Sunday, April 28, 2013

Daily Assignment #132: Creating a Partnership with Parents of Students with Special Needs

"When parents and teachers work together, children do better in school."                            Janet Vohs, Director of Publications, Mass PIRC

I think we all know this, it just doesn't always translate into the parent-teacher relationship.  During the best of times communication can be difficult.  It can be even more of a challenge when a child has special needs.

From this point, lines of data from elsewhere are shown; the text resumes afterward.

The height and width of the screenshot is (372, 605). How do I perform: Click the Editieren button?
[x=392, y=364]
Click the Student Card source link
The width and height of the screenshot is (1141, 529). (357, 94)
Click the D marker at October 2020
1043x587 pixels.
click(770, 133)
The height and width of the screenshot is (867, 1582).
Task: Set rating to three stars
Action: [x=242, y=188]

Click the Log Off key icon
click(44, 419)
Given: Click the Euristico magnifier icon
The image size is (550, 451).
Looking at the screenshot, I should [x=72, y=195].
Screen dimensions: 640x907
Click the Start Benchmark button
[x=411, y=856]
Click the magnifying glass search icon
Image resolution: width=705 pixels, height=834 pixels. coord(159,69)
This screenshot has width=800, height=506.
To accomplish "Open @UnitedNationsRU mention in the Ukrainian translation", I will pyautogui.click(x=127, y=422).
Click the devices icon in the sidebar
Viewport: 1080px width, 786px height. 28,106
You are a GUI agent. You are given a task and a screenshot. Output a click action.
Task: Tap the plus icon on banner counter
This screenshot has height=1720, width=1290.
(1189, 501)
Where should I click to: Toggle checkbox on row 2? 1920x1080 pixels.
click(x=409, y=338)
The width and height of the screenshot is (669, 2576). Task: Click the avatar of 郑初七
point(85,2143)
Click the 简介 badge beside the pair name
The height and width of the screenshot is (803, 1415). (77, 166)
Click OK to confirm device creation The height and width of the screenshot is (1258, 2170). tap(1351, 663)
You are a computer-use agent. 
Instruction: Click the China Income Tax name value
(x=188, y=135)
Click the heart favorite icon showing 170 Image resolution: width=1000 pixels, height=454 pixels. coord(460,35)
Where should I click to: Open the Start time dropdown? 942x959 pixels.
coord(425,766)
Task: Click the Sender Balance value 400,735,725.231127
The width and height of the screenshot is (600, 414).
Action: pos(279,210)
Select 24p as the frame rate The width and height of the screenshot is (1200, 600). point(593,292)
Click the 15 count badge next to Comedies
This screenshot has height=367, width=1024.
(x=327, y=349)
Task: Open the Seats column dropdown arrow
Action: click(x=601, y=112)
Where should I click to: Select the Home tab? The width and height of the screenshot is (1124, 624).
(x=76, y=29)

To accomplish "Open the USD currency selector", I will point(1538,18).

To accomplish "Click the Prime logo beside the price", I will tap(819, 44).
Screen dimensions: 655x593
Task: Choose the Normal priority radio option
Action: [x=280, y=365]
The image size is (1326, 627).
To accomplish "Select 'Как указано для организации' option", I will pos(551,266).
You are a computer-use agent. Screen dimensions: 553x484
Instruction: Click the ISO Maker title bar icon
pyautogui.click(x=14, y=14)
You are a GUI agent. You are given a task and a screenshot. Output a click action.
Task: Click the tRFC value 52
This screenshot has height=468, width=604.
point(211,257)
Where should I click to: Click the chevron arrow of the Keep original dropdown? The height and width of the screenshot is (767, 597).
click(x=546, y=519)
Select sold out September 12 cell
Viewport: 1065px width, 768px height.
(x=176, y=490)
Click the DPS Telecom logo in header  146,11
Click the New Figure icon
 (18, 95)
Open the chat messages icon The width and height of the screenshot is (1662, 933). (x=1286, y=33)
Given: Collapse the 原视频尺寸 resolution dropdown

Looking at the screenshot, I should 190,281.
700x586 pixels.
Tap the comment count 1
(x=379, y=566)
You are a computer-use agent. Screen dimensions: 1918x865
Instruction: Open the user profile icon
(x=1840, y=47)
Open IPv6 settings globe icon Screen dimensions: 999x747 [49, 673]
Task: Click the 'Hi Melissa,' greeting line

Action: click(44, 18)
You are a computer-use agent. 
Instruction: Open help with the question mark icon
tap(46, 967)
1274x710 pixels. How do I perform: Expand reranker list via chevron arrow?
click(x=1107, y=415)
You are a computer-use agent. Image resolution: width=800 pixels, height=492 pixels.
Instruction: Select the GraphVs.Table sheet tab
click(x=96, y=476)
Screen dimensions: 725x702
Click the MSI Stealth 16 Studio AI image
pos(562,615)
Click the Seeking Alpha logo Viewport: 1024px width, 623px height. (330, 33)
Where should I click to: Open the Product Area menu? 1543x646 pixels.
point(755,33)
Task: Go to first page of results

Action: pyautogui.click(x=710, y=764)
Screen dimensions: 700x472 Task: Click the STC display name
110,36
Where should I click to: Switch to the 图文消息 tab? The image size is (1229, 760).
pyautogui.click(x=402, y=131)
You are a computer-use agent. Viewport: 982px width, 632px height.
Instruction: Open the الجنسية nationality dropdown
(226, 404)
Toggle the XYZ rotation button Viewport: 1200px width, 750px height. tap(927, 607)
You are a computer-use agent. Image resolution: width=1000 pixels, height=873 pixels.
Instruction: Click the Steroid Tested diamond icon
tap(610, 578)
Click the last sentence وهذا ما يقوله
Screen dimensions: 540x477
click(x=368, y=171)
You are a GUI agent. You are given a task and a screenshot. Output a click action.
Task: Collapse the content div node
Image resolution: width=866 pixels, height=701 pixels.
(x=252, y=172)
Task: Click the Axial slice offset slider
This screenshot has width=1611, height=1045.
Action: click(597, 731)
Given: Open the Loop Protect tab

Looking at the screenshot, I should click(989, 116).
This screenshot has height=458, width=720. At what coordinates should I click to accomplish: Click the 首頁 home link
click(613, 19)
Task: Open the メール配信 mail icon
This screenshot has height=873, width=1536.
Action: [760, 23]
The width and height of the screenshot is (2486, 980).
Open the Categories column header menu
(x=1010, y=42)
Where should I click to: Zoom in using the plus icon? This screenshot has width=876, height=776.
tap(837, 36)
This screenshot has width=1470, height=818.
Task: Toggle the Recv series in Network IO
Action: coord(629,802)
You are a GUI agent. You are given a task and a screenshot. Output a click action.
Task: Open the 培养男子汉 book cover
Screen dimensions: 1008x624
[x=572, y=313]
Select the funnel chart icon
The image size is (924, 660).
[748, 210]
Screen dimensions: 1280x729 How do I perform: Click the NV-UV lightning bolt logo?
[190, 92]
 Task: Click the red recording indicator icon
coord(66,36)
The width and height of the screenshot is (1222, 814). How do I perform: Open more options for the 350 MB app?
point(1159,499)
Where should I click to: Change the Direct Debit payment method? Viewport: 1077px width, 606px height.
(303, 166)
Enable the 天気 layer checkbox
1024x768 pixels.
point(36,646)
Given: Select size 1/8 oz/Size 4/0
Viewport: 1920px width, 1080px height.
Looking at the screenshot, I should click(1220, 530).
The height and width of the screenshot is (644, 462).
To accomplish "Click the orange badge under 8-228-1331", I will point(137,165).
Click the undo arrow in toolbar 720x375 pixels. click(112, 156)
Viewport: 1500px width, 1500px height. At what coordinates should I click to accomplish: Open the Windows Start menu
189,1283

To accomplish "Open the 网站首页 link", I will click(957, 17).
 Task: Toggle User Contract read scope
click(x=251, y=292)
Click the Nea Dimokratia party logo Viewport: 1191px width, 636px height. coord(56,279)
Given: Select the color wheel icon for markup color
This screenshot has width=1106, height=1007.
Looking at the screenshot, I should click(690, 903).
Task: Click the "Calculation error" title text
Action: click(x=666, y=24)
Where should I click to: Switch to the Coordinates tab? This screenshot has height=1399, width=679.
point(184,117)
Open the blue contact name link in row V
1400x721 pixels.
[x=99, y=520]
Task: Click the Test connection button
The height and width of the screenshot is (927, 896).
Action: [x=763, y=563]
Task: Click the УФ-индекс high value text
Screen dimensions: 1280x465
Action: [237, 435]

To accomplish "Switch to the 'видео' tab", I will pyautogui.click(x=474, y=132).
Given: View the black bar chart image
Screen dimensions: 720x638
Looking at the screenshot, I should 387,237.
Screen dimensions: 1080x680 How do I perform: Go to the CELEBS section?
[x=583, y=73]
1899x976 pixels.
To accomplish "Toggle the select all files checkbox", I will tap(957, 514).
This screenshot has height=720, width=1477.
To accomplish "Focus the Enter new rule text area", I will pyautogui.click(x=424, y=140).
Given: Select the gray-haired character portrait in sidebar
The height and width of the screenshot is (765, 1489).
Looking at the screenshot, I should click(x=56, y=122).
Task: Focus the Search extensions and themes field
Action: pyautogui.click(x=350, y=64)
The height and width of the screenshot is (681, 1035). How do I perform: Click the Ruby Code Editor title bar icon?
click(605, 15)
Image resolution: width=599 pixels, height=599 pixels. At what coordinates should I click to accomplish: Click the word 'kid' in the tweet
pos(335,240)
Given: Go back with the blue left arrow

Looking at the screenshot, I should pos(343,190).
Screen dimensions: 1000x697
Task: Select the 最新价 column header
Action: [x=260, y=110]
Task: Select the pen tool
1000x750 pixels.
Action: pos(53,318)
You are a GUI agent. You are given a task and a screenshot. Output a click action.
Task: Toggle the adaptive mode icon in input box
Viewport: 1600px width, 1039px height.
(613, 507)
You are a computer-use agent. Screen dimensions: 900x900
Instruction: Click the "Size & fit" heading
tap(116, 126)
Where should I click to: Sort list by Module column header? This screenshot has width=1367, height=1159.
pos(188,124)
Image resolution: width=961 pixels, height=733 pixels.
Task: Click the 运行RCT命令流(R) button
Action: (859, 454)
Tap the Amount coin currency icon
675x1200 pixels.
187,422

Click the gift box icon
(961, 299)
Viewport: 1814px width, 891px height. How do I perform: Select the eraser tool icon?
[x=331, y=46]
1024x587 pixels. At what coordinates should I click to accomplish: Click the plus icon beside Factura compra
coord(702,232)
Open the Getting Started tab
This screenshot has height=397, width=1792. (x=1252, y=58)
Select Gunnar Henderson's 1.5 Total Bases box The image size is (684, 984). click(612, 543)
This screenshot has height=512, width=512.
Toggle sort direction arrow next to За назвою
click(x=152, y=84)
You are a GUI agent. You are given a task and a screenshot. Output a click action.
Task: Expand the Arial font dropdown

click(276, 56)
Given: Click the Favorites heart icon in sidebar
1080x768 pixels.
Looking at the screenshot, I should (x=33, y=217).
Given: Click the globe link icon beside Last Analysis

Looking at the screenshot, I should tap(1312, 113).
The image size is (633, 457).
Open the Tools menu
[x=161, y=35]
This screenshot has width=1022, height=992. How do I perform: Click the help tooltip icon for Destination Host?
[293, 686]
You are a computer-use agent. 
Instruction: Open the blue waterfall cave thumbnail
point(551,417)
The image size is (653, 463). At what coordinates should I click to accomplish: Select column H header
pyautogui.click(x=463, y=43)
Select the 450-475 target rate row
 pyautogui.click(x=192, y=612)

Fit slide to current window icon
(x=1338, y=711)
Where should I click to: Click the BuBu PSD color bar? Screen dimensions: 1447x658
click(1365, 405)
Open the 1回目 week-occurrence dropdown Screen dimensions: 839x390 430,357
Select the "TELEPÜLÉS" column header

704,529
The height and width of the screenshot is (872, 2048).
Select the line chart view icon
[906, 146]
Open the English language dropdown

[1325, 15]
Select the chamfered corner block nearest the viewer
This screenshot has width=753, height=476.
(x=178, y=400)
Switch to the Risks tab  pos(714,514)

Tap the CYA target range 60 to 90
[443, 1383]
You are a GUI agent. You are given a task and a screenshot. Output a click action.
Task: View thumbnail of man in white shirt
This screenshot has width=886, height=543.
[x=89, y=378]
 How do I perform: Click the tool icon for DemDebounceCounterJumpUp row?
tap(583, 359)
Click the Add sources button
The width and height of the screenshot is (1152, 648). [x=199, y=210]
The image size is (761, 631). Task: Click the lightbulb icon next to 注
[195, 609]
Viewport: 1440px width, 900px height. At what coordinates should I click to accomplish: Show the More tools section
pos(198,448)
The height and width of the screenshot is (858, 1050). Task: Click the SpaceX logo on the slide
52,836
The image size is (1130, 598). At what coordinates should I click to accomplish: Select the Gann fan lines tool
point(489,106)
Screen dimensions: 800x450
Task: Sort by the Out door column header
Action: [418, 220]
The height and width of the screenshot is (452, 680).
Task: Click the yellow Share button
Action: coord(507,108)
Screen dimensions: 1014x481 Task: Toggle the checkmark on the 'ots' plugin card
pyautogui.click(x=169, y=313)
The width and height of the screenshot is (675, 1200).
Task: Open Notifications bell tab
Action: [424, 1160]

For me, recognizing that I am not an expert on how to address all learning issues was the most essential step in working with parents of special needs students.  I believe letting the parents know that you are open to learning, understanding and working together to support their child is the next step in opening lines of communication and developing a productive, supportive relationship.

Now, having said that, I understand for some teachers it is very hard to let parents know that you have deficiencies in your skills and knowledge, especially if you are a new to the profession.  So, educate yourself, i.e., read the I.E.P. and understand it, speak with the previous year teacher and any specialist that worked with the student, list effective strategies that worked for the student in the past.  (These recommendations apply to season teachers as well.)

Let the parents know that you are both in this together.  Keep the parents informed. You will need to figure out how best to communicate with each other, e.g. emails, phone, notes.  Most importantly, be honest with the parents.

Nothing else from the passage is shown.